* [WORK TO COMPLETE]: Select the lines below containing the word "range".

* [DATA TO PROCESS]:
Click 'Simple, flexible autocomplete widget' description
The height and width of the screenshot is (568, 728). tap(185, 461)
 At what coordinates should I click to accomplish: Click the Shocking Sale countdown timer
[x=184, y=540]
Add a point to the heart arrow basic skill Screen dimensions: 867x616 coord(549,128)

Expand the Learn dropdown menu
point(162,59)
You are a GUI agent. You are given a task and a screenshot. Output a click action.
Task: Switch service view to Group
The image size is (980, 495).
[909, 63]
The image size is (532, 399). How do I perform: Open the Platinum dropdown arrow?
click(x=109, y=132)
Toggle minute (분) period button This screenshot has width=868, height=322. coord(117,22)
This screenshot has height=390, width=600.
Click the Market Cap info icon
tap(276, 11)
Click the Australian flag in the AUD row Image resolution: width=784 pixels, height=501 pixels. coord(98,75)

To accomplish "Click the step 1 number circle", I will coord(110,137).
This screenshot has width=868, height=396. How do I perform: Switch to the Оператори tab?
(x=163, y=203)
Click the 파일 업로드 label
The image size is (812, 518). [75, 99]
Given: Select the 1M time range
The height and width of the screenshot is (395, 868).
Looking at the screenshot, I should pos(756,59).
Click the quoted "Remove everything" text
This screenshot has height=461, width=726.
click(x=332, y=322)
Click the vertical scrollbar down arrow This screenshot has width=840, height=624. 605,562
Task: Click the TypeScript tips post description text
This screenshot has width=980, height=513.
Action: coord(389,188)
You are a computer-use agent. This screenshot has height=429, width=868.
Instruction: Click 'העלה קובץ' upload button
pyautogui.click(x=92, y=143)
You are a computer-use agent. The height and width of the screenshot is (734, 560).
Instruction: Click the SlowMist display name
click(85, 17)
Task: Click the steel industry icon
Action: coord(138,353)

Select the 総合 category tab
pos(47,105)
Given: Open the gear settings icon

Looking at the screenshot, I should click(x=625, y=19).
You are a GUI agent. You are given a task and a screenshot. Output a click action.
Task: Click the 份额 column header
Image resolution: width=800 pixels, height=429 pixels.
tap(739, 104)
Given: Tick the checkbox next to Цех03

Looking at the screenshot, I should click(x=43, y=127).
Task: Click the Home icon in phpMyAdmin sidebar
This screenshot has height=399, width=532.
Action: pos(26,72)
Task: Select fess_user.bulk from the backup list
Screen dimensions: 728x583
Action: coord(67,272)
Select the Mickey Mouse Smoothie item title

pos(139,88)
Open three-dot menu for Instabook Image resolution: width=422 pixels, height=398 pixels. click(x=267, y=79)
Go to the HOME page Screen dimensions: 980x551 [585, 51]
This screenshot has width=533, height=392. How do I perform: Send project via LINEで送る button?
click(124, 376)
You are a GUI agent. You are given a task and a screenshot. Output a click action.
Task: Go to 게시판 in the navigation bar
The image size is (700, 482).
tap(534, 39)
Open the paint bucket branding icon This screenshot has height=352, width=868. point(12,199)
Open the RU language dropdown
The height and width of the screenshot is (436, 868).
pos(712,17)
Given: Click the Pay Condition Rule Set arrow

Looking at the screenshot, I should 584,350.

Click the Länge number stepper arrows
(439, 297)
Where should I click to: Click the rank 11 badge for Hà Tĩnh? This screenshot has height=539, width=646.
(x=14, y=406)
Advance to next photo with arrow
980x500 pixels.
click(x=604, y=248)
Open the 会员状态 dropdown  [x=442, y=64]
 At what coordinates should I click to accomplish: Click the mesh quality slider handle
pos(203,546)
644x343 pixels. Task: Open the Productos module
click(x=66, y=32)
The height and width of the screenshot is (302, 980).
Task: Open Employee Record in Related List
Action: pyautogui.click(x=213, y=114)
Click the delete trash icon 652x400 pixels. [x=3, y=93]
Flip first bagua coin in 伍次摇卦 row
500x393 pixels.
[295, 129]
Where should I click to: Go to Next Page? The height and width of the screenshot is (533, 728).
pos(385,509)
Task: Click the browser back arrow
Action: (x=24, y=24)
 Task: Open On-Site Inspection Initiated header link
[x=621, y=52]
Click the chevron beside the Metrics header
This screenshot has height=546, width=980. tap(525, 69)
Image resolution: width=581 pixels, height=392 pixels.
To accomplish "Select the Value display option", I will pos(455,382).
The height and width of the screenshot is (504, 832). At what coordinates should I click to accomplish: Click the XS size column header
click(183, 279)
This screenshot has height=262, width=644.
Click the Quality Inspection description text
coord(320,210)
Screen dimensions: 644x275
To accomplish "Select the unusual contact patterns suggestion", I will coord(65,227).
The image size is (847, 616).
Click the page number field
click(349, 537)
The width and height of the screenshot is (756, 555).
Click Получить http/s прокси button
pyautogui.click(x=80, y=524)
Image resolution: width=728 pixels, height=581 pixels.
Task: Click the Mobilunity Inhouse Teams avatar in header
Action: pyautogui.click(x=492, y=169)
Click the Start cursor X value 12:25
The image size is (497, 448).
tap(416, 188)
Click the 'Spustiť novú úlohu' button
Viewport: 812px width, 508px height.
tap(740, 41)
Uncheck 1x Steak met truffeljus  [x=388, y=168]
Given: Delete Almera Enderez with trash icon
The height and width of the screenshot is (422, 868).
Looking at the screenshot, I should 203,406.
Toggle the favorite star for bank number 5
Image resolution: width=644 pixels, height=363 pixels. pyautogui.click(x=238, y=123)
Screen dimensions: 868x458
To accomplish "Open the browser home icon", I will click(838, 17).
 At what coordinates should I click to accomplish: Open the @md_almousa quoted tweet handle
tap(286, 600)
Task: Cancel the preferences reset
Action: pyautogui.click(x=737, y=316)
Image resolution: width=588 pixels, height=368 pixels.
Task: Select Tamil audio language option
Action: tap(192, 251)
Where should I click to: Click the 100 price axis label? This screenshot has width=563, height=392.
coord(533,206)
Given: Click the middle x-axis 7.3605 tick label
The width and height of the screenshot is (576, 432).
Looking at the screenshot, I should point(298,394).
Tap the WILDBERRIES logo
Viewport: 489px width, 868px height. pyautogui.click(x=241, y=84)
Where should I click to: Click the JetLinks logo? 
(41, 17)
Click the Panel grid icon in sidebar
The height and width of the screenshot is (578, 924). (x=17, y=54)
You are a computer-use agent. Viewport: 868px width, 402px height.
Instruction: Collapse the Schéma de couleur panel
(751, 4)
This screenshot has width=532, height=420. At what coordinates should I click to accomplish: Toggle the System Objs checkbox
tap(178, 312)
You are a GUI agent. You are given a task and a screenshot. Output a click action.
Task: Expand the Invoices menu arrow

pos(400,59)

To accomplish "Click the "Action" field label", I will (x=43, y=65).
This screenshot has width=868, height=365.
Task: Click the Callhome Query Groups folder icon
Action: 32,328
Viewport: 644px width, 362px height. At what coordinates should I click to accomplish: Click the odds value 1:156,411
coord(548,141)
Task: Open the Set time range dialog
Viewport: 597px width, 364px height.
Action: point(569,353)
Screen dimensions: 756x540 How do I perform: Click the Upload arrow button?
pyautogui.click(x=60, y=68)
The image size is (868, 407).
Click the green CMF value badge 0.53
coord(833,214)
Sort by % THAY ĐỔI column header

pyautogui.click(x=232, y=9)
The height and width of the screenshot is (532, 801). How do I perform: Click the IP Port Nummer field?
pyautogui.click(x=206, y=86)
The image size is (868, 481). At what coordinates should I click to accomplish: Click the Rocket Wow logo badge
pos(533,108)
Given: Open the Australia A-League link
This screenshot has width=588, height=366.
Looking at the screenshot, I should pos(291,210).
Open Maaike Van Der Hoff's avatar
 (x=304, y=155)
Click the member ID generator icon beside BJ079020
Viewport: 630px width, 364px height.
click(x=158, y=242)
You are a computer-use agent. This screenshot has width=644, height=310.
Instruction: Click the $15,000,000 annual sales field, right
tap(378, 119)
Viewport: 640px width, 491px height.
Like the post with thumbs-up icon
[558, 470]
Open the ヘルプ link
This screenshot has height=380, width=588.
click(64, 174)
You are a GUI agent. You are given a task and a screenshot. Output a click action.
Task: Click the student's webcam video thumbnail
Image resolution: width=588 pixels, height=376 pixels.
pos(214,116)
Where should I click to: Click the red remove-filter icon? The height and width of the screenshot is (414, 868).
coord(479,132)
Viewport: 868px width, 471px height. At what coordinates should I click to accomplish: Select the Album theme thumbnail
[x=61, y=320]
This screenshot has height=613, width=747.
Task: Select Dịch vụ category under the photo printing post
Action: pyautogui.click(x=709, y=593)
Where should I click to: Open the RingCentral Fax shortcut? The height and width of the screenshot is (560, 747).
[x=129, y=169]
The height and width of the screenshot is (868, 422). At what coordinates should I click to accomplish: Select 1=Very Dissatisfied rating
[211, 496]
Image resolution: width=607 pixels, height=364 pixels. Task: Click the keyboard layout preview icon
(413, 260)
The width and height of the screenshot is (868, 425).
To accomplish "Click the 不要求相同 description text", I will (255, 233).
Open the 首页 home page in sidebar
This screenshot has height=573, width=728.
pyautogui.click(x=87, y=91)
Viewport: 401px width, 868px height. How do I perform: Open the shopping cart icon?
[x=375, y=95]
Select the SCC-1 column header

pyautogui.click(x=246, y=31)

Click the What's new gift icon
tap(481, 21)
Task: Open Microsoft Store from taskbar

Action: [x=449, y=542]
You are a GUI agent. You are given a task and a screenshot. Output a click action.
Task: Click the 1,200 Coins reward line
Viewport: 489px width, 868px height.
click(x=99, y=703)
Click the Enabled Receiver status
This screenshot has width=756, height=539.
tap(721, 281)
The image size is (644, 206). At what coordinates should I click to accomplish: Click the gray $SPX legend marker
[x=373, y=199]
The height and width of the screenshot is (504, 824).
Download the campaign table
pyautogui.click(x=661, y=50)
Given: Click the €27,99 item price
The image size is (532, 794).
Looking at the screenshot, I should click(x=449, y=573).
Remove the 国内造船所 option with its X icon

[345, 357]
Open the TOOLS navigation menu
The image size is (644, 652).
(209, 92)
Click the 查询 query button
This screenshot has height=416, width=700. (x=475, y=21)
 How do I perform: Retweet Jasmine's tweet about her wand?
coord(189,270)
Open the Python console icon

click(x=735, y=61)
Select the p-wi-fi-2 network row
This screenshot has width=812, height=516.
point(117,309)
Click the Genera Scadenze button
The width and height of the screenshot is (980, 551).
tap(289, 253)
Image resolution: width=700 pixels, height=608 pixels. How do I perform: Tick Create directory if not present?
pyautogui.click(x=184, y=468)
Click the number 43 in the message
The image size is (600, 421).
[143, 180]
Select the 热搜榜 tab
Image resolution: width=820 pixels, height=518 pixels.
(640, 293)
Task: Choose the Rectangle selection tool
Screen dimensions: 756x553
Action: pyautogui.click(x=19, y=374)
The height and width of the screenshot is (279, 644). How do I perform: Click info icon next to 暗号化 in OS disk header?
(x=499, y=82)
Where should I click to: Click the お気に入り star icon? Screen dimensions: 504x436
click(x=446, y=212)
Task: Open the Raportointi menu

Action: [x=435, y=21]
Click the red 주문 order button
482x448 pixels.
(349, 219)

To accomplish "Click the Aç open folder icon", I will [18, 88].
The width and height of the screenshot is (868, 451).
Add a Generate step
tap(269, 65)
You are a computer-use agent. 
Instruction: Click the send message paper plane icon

* [WRITTEN ANSWER]:
Given: Select the 1M time range
Task: Open the Set time range dialog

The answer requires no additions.